LES DRAPEAUX DE PAPIER de Nathan AMBROSIONI

Charlie, bientôt 24 ans, mène une vie sans excès : elle se rêve artiste, travaille comme graphiste, et peine à joindre les deux bouts. Quand son frère vient la retrouver après douze ans d’absence, son existence va être considérablement perturbée. Vincent a 30 ans et sort tout juste de prison où il a purgé une lourde peine. Il a tout à apprendre dans un monde qu’il ne connaît plus, et où il devra pourtant se faire une place. Charlie est prête à l’aider. C’est son frère après tout, son frère dont la colère peut devenir incontrôlable et tout détruite malgré lui. C’est donc l’histoire d’une tentative de réinsertion, de réadaptation, de retour à la vie, parmi les autres, avec ses règles et ses contraintes. La famille a explosé, le père ne parle plus au fils, la mère est partie à l’étranger et donne parfois des nouvelles, par des lettres qu’elle envoie à Charlie, et auxquelles elle joint des drapeaux de papier. Charlie et Vincent vont devoir apprendre à se (re)connaître, puis peut être à s’aimer…Mais le chemin est long et semé d’embûches.
Présenté en avant première au cinéma Rialto de Nice, en présence du réalisateur, le film a marqué favorablement le public, comme il l’avait fait en d’autres occasions, et Nathan, qui n’a pas encore 20 ans, impressionne par sa maîtrise, l’efficacité de sa mise en scène, et la justesse des partis pris de réalisation (gros plans parfaitement cadrés, montage fluide et inspiré), et la complicité avec son chef opérateur Raphaël Vandenbussche contribue également à la réussite de l’ensemble. Remarquablement dirigés, les deux acteurs principaux, Noémie Merlant et Guillaume Gouix sont épatants. On sent le jeune cinéaste parfaitement à son aise, comme il l’a été face au public à l’issue de la séance niçoise.

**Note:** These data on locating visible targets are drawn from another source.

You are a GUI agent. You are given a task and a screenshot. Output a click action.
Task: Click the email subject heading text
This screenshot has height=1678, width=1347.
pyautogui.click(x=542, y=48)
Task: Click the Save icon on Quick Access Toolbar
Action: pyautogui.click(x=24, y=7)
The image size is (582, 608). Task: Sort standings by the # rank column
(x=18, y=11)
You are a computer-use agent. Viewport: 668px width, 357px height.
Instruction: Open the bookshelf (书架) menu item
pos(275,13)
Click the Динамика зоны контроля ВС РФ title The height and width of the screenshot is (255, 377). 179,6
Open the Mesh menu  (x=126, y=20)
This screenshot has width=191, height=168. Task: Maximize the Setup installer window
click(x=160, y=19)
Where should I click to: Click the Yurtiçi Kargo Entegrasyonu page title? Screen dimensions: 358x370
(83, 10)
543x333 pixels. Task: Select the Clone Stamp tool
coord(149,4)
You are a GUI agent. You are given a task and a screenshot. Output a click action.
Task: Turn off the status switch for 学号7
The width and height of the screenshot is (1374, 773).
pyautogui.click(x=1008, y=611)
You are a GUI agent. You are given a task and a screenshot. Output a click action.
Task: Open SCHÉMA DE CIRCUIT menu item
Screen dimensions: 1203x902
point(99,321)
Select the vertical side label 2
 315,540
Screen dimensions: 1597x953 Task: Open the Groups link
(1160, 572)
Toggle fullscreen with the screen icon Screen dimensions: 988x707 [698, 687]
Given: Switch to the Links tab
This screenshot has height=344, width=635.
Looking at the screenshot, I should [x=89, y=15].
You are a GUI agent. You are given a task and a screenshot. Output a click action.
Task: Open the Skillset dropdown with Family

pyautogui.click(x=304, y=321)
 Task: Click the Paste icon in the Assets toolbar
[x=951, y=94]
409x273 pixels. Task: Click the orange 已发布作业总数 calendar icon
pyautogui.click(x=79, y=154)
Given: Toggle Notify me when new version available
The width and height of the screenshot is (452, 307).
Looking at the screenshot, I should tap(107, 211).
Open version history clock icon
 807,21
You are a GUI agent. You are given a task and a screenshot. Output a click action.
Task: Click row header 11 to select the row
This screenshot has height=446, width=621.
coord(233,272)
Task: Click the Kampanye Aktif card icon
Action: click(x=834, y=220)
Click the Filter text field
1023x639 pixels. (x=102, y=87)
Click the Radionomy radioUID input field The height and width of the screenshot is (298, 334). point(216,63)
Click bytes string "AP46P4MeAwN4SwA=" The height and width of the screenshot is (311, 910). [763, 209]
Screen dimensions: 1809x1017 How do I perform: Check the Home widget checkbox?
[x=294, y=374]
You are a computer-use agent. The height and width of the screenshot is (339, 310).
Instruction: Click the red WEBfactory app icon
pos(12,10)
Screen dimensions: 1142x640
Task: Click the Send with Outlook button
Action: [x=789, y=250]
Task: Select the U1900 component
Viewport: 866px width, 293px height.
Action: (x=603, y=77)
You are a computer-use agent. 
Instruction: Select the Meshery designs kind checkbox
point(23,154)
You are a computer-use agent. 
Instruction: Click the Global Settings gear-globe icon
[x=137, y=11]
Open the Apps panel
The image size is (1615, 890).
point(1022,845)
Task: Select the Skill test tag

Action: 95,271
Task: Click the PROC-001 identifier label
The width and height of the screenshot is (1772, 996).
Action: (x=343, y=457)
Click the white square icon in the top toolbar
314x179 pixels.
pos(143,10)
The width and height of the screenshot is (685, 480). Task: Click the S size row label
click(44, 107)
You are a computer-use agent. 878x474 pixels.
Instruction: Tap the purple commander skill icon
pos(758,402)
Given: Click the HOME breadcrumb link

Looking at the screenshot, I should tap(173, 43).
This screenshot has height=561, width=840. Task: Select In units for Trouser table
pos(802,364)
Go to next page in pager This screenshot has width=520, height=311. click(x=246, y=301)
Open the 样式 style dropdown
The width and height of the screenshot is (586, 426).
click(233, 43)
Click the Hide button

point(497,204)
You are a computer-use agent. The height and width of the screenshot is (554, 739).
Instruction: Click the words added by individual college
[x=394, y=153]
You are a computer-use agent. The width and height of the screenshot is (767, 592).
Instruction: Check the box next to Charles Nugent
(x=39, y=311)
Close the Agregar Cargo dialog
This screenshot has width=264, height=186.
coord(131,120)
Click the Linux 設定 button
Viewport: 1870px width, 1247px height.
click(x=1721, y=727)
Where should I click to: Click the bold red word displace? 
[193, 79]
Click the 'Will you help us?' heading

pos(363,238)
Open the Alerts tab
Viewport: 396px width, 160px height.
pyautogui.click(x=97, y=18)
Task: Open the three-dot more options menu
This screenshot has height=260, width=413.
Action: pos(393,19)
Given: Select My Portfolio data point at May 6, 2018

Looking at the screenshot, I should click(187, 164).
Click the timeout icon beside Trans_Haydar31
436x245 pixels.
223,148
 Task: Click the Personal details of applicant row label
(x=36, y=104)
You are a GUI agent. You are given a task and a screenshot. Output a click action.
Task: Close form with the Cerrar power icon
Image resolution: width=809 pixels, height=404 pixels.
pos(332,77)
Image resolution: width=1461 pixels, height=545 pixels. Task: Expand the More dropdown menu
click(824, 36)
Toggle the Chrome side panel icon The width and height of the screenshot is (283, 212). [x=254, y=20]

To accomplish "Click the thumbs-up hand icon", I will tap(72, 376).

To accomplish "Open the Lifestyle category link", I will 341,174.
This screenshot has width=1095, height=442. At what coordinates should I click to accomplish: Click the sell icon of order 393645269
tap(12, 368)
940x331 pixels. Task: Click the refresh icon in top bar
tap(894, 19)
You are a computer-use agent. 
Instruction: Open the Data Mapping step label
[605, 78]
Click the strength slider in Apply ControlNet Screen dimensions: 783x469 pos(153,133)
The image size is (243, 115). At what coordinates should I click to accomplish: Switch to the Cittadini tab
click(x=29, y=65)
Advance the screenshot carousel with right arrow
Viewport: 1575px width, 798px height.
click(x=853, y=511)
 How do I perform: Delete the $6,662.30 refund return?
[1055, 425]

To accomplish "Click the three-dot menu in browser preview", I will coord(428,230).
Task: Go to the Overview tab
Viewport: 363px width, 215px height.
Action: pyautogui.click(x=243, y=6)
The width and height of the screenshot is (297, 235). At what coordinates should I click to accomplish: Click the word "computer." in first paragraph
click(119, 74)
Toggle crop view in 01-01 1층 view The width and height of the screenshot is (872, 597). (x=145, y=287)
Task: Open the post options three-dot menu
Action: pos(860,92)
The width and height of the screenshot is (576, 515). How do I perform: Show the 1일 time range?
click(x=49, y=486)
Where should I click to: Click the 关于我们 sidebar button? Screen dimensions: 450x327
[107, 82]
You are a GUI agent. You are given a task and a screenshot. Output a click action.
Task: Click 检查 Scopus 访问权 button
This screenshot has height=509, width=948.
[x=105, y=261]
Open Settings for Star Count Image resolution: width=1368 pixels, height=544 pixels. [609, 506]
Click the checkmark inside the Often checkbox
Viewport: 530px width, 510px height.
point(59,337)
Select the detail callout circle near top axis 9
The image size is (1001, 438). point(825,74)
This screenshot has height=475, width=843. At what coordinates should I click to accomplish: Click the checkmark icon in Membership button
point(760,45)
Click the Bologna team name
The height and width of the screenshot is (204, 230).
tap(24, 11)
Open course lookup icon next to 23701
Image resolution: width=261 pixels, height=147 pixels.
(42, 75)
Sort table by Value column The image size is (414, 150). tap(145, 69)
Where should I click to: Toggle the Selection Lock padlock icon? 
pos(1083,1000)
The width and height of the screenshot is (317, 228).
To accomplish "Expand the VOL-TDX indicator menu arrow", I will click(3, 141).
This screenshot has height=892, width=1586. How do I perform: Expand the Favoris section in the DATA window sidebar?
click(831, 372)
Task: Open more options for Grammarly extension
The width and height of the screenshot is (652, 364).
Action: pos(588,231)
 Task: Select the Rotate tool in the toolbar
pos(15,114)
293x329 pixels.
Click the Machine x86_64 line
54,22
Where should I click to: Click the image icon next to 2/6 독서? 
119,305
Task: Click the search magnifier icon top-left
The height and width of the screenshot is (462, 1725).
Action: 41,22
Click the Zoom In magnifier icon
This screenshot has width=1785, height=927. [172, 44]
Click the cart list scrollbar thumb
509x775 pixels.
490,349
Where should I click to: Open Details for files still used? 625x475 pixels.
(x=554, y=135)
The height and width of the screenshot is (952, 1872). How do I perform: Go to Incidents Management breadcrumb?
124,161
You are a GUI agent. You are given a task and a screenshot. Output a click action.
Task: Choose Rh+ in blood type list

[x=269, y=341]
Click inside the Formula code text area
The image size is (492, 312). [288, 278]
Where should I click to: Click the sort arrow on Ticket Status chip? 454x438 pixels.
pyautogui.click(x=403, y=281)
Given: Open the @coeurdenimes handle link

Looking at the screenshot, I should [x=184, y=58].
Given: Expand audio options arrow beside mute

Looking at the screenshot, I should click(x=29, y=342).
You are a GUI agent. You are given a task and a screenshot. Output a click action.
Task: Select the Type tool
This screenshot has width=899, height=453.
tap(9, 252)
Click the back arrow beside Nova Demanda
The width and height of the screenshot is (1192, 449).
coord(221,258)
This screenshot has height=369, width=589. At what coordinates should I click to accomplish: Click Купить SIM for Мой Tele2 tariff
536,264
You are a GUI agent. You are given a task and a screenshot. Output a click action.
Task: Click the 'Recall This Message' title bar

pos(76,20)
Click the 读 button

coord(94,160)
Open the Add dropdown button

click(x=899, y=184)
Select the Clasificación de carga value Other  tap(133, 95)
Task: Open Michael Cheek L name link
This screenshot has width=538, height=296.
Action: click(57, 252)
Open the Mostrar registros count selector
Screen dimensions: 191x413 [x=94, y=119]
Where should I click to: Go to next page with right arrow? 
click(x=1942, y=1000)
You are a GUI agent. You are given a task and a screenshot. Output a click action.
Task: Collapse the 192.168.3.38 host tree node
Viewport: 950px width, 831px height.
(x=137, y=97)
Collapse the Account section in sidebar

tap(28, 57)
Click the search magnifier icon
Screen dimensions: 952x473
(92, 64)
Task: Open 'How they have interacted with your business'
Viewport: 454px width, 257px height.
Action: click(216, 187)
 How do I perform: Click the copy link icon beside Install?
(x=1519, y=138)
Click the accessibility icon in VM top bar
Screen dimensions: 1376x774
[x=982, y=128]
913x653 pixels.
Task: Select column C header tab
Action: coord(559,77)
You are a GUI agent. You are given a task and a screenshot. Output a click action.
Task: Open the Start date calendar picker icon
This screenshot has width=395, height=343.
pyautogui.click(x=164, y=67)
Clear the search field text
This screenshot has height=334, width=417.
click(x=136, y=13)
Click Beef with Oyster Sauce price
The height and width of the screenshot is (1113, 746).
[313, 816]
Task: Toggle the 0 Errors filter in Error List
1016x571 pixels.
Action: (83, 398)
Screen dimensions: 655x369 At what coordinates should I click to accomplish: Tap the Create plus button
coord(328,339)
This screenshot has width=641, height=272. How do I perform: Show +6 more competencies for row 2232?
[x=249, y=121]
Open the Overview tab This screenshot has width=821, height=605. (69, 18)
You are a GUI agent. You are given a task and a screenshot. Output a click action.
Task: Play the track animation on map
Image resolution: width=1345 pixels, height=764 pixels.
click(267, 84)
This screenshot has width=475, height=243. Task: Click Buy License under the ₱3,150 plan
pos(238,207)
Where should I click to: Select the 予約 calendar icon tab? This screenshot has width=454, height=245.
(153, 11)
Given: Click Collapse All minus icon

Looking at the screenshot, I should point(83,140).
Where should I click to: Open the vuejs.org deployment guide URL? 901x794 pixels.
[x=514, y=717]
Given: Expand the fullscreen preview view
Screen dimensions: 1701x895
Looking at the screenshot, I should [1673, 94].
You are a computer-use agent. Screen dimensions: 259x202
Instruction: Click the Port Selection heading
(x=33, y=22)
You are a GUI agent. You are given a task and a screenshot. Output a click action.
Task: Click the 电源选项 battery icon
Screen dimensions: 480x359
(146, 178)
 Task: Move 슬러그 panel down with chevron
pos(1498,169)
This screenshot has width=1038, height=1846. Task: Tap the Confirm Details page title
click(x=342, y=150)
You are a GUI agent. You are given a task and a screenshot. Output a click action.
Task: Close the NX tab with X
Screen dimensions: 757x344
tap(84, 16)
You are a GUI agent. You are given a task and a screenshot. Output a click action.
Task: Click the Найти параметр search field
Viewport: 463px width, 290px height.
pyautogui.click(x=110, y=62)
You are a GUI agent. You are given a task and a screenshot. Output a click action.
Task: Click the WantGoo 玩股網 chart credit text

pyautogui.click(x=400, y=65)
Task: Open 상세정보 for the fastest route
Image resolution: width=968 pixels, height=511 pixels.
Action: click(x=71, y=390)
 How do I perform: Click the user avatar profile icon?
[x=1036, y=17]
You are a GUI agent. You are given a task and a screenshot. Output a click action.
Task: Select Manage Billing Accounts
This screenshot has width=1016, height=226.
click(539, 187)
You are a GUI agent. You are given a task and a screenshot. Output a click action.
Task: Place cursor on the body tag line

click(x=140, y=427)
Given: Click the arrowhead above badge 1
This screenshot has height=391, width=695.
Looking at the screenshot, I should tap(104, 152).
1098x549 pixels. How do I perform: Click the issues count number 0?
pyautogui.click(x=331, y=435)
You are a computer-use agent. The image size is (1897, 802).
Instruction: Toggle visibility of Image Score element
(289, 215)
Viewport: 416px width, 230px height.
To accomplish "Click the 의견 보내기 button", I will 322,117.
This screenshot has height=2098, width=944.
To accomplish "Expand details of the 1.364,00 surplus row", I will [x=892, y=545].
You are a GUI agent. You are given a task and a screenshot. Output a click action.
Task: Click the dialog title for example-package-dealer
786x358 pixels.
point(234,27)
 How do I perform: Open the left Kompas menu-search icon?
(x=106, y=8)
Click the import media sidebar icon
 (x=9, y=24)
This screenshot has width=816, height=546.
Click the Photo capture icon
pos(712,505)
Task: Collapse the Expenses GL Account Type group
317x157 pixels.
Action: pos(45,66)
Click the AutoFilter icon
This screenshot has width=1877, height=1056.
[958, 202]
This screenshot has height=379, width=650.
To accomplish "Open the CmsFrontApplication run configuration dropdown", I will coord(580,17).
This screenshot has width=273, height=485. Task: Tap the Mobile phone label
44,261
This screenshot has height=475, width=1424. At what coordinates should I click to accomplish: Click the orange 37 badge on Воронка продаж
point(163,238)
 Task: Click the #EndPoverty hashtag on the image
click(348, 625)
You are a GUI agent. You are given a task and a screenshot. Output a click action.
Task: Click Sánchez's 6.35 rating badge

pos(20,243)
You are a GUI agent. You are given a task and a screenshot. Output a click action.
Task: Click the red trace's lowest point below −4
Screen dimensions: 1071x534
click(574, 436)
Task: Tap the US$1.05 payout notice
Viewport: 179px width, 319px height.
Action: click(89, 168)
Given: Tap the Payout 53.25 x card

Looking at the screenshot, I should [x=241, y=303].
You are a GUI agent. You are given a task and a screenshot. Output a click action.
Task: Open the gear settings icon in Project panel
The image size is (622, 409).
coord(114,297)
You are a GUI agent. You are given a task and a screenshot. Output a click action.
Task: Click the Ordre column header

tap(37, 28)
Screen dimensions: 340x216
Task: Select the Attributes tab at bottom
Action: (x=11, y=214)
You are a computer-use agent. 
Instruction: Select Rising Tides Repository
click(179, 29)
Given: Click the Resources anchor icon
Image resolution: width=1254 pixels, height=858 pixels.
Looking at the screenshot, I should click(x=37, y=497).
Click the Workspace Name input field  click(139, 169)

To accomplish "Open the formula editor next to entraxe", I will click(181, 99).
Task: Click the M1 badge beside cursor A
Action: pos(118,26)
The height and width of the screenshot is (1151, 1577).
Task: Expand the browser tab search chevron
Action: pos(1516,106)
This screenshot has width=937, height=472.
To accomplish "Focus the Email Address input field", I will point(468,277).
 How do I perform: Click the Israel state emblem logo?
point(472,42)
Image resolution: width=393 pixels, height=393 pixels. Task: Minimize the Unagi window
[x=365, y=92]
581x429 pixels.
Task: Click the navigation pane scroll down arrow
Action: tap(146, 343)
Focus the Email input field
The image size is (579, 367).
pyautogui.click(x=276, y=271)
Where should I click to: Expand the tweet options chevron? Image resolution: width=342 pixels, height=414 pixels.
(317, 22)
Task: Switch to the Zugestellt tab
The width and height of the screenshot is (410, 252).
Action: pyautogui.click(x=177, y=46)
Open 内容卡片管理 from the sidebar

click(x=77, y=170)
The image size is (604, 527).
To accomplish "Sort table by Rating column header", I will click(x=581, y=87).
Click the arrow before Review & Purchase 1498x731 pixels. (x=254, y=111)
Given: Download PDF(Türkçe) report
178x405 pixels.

Il réussit à transmettre l’émotion des situations et à illustrer les variations de comportement de ses personnages, tout en laissant place à quelques notes d’humour, avec des dialogues bien ciselés et percutants.
Enfant du pays Grassois – il est né à Peymeinade en 1999 -, père ingénieur et mère commerçante, qui l’ont toujours soutenu, Nathan Ambrosioni est venu au cinéma par le film d’horreur. Entre 12 et 16 ans il confie qu’il n’a regardé quasiment que des films de ce genre. Un jour, il a vu avec sa mère, le film « Mommy » de Xavier Dolan, et il a compris qu’on pouvait faire des films sur d’autres sujets que des monstres, jouer sur d’autres registres que la peur. En s’intéressant à la biographie du cinéaste Québecquois, Nathan a également découvert que l’on pouvait faire du cinéma très jeune, et y parvenir sans passer par les filières habituelles. Avant de se lancer dans l’aventure du long métrage, il réalise sept courts métrages, « toujours du cinéma d’amateur, avec des amis et tourné dans la région ». Il décide faire le montage de tous ses films, et là encore, la comparaison avec Xavier Dolan fait sens, puisque l’auteur des « Amours imaginaires » et « Laurence anyways » a monté tous ses films.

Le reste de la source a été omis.